Like the SSRIs, tricyclic antidepressants take about three to four weeks to offer therapeutic benefits. While able to block panic attacks, these medications may not be as effective as SSRIs and benzodiazepine tranquilizers in reducing anticipatory anxiety about the possibility of having a panic attack or having to face a phobic situation.
Finally, about 30 to 50 percent of people will relapse (experience a return of panic or anxiety symptoms) after discontinuing tricyclic antidepressant medications. This is, however, a much lower relapse rate than occurs when benzodiazepines are discontinued.
Other antidepressant medications occasionally used with anxiety disorders include Remeron (mirtazapine), Wellbutrin (bupropion), Serzone (nefazodone), and Desyrel (trazodone). Remeron is classified as a noradrenergic/specific serotonergic antidepressant (NaSSA), and, like Effexor, it has a dual action, increasing the levels of both norepinephrine and serotonin at the synapse. Remeron is very sedating at lower doses and may be used to promote sleep. At higher doses, it is an effective antidepressant, and may be used when Effexor is not well tolerated. Psychiatrists sometimes use it in combination with an SSRI, like Paxil or Celexa, to enhance the antianxiety and/or antidepressant effects of the SSRI, a strategy called augmentation.
Wellbutrin is often helpful for depression but can be difficult for people with anxiety disorders to tolerate, since its side effects can include anxiety and insomnia.
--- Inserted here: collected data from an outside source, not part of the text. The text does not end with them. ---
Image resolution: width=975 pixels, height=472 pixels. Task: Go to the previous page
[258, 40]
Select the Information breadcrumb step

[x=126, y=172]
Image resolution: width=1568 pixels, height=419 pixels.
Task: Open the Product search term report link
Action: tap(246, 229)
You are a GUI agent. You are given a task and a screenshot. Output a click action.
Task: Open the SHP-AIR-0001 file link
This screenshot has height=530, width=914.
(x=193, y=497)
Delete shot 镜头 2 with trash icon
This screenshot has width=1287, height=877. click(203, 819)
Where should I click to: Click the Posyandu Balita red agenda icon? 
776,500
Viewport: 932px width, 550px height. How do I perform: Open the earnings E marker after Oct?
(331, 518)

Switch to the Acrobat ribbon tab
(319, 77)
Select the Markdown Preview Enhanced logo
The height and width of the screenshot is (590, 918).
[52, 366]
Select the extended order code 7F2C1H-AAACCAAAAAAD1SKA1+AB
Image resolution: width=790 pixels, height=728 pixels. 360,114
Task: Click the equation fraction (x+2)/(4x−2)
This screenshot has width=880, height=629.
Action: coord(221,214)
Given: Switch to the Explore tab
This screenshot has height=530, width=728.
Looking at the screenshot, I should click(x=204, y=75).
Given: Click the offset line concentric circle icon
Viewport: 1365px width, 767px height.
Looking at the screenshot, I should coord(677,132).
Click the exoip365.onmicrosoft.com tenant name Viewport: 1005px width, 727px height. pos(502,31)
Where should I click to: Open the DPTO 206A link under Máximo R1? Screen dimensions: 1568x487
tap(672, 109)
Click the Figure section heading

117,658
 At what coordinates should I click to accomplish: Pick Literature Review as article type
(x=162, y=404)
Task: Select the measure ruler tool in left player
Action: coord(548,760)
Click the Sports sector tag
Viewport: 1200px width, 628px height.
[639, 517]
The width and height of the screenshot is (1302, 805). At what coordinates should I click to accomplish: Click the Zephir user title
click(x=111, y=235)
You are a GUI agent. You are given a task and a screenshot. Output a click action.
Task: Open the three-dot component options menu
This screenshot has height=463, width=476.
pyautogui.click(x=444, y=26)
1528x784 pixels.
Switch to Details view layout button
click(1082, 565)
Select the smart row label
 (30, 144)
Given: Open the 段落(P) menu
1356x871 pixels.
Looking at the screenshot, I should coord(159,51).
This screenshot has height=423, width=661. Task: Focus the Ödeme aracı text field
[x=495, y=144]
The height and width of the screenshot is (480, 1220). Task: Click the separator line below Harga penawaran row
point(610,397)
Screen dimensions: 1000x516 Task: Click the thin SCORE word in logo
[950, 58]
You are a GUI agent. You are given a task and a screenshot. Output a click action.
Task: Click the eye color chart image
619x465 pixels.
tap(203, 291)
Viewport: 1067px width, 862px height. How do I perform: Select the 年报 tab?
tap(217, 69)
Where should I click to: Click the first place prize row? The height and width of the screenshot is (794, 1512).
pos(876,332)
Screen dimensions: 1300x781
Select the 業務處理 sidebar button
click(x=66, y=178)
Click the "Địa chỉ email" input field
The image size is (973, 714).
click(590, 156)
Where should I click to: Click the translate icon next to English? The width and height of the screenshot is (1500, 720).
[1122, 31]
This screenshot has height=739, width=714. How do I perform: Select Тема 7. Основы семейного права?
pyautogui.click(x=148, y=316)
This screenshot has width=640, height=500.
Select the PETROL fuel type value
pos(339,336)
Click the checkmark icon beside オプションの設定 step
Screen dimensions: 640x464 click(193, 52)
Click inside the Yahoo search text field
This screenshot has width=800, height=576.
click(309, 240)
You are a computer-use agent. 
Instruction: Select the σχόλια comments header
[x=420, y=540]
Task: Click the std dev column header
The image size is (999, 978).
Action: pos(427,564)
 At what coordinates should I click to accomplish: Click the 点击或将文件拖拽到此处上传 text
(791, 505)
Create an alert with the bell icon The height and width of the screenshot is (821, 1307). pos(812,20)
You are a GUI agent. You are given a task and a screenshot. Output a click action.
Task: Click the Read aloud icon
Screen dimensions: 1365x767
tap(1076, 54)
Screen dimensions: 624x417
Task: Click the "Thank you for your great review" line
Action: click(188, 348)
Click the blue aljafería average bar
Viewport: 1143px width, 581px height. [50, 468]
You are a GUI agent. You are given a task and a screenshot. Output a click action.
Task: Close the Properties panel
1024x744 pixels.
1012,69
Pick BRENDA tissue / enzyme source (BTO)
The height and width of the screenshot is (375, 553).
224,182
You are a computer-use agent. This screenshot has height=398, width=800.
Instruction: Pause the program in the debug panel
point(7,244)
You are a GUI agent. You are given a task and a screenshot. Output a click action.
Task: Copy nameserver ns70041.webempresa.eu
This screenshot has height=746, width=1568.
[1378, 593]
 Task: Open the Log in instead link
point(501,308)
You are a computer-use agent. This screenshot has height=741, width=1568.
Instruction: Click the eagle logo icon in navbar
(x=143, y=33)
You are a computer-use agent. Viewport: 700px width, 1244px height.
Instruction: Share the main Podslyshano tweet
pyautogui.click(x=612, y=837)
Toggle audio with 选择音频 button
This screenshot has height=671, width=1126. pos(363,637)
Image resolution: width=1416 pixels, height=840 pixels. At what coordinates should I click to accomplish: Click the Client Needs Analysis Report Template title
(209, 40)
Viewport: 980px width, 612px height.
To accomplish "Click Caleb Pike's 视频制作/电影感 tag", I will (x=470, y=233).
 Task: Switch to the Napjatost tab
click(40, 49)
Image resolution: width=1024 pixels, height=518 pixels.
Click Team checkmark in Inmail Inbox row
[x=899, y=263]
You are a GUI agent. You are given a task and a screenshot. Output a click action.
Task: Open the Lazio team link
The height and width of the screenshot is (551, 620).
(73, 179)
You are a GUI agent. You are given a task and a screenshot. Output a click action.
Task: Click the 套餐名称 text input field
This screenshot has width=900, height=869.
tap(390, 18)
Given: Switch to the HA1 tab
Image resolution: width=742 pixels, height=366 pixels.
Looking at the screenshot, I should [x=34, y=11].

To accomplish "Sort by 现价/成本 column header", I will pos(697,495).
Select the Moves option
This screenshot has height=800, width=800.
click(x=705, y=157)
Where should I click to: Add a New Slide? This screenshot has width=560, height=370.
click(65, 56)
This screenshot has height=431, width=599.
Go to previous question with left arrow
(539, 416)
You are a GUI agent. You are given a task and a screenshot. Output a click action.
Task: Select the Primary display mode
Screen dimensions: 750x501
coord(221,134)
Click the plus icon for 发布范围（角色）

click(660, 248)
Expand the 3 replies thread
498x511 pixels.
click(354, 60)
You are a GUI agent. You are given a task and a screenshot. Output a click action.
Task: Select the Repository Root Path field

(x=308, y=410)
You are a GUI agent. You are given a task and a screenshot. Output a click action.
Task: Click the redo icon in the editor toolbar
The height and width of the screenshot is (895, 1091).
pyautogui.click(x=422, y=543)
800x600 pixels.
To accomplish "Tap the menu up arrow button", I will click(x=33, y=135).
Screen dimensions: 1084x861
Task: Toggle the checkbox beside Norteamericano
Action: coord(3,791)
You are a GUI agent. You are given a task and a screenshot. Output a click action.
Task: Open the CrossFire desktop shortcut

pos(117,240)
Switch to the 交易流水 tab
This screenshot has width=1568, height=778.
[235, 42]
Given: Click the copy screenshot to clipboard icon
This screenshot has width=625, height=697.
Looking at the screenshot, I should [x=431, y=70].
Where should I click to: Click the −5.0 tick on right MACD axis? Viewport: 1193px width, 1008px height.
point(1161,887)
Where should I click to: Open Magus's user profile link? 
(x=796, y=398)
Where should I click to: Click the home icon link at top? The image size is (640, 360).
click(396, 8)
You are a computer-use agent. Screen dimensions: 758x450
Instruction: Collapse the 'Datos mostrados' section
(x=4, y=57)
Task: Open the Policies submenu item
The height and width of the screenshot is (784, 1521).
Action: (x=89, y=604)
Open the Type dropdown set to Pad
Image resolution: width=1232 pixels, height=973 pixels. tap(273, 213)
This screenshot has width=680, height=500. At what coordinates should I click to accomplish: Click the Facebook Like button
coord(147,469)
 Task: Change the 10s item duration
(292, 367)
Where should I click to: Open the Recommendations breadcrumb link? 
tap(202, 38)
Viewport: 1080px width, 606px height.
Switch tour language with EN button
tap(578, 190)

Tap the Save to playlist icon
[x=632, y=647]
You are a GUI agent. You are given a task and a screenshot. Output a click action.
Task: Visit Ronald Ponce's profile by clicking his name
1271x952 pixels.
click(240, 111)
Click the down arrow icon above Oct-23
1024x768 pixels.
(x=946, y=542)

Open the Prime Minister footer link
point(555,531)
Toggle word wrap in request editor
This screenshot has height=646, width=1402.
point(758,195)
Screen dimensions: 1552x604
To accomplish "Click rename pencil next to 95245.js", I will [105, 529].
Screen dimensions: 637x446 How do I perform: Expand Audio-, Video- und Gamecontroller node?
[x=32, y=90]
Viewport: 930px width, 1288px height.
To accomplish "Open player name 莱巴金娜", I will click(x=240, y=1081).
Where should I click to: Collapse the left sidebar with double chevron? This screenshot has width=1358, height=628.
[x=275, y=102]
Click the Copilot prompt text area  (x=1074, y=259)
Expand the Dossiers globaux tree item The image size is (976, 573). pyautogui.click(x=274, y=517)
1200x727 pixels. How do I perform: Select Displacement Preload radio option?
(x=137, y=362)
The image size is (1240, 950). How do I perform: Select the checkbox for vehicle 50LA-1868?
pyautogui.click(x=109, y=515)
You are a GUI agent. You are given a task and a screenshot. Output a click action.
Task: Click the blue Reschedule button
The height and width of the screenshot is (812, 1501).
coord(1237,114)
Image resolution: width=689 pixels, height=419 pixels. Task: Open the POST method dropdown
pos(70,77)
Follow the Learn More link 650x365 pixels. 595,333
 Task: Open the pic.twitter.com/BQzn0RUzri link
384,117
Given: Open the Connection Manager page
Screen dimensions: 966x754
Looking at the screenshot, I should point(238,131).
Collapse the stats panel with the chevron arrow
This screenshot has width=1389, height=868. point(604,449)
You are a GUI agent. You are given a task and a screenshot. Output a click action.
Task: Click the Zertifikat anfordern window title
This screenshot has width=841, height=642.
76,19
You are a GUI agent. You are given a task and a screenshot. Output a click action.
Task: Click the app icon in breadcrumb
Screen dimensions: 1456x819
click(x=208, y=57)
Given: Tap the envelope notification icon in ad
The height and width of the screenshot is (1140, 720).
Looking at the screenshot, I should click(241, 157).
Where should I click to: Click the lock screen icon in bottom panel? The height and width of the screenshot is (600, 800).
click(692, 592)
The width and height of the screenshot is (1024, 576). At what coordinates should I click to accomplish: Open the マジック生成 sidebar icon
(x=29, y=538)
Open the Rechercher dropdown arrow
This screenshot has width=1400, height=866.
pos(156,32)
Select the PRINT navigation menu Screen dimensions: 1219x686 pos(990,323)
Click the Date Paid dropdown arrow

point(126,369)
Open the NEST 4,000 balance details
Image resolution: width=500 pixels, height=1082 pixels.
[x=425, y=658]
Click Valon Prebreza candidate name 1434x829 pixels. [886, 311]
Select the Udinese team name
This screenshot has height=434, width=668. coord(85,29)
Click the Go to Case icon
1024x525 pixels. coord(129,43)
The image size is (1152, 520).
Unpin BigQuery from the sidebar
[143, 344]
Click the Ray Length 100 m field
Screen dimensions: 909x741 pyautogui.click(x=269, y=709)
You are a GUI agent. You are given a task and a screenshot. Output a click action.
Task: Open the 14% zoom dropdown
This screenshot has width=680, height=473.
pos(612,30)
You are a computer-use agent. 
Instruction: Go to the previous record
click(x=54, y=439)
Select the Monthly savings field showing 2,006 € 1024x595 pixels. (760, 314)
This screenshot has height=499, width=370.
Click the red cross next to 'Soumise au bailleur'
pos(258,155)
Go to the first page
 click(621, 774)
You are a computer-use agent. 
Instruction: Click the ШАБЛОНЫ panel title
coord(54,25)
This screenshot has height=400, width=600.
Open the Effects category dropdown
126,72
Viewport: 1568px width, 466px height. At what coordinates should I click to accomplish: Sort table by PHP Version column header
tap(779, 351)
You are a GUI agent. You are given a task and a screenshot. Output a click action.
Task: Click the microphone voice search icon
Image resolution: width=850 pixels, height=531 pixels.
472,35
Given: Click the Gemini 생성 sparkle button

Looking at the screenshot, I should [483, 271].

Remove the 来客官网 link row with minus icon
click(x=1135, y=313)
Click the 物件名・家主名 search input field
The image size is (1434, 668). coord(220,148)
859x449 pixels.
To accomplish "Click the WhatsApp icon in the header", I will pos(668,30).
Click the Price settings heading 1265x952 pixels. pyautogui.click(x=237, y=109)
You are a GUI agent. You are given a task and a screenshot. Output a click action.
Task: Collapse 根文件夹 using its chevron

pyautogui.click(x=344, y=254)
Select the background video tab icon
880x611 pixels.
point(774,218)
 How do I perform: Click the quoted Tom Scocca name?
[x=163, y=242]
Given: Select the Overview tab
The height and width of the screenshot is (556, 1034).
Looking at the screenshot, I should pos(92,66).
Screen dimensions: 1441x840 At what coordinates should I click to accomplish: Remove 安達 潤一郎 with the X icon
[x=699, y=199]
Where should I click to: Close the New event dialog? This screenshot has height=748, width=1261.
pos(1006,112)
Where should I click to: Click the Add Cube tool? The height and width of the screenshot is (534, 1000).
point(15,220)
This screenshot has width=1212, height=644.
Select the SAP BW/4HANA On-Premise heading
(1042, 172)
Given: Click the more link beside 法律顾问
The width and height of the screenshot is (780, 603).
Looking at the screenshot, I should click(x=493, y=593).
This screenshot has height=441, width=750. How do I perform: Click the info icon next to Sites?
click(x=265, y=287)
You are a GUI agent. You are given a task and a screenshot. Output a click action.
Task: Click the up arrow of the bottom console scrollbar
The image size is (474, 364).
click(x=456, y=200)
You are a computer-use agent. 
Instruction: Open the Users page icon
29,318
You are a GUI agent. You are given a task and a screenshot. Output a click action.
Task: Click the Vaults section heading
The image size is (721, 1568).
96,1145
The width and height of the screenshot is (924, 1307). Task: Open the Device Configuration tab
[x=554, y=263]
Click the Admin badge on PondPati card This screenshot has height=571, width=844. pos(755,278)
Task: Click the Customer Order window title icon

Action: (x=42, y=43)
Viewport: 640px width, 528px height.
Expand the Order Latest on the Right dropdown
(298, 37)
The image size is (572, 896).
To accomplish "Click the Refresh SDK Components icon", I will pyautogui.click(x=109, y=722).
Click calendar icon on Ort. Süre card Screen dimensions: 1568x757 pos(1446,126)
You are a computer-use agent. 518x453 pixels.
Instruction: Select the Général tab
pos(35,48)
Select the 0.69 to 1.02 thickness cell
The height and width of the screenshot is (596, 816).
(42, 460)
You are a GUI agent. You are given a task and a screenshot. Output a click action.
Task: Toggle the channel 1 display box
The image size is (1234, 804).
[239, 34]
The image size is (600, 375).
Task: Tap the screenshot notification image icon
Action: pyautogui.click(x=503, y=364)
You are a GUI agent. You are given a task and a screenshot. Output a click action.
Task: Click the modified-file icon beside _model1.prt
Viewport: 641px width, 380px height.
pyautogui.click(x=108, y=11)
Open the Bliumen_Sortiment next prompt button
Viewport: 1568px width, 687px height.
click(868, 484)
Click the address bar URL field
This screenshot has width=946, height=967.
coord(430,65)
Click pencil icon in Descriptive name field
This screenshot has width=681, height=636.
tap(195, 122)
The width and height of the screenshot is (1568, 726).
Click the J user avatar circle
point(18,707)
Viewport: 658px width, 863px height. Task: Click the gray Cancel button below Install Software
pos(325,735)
On the positive side, Wellbutrin is the only newer antidepressant that does not have sexual side effects.
Serzone was widely used in the 1990s as both an antidepressant and an antianxiety medication but has fallen out of favor because of reports of liver damage or failure associated with its usage. Trazodone is an older antidepressant medication that has been around since the early 1980s. While not frequently prescribed for anxiety, it can be a highly effective sedative for many people. It has the advantage of not being addictive, like sedatives such as Restoril, Ambien, or Lunesta, and may be more potent for some people than natural sedatives like melatonin and tryptophan. Its side effects are similar to those listed for the tricylic antidepressants.
There are several other classes of medications used to treat anxiety disorders, such as beta blockers ,for example, Inderal (propranolol), mood stablizers, particularly Neurontin (gabapentin), and Buspar (buspirone) . For further information on medications, including how long to take them and how to discontinue them, see the chapter on medications in The Anxiety & Phobia Workbook.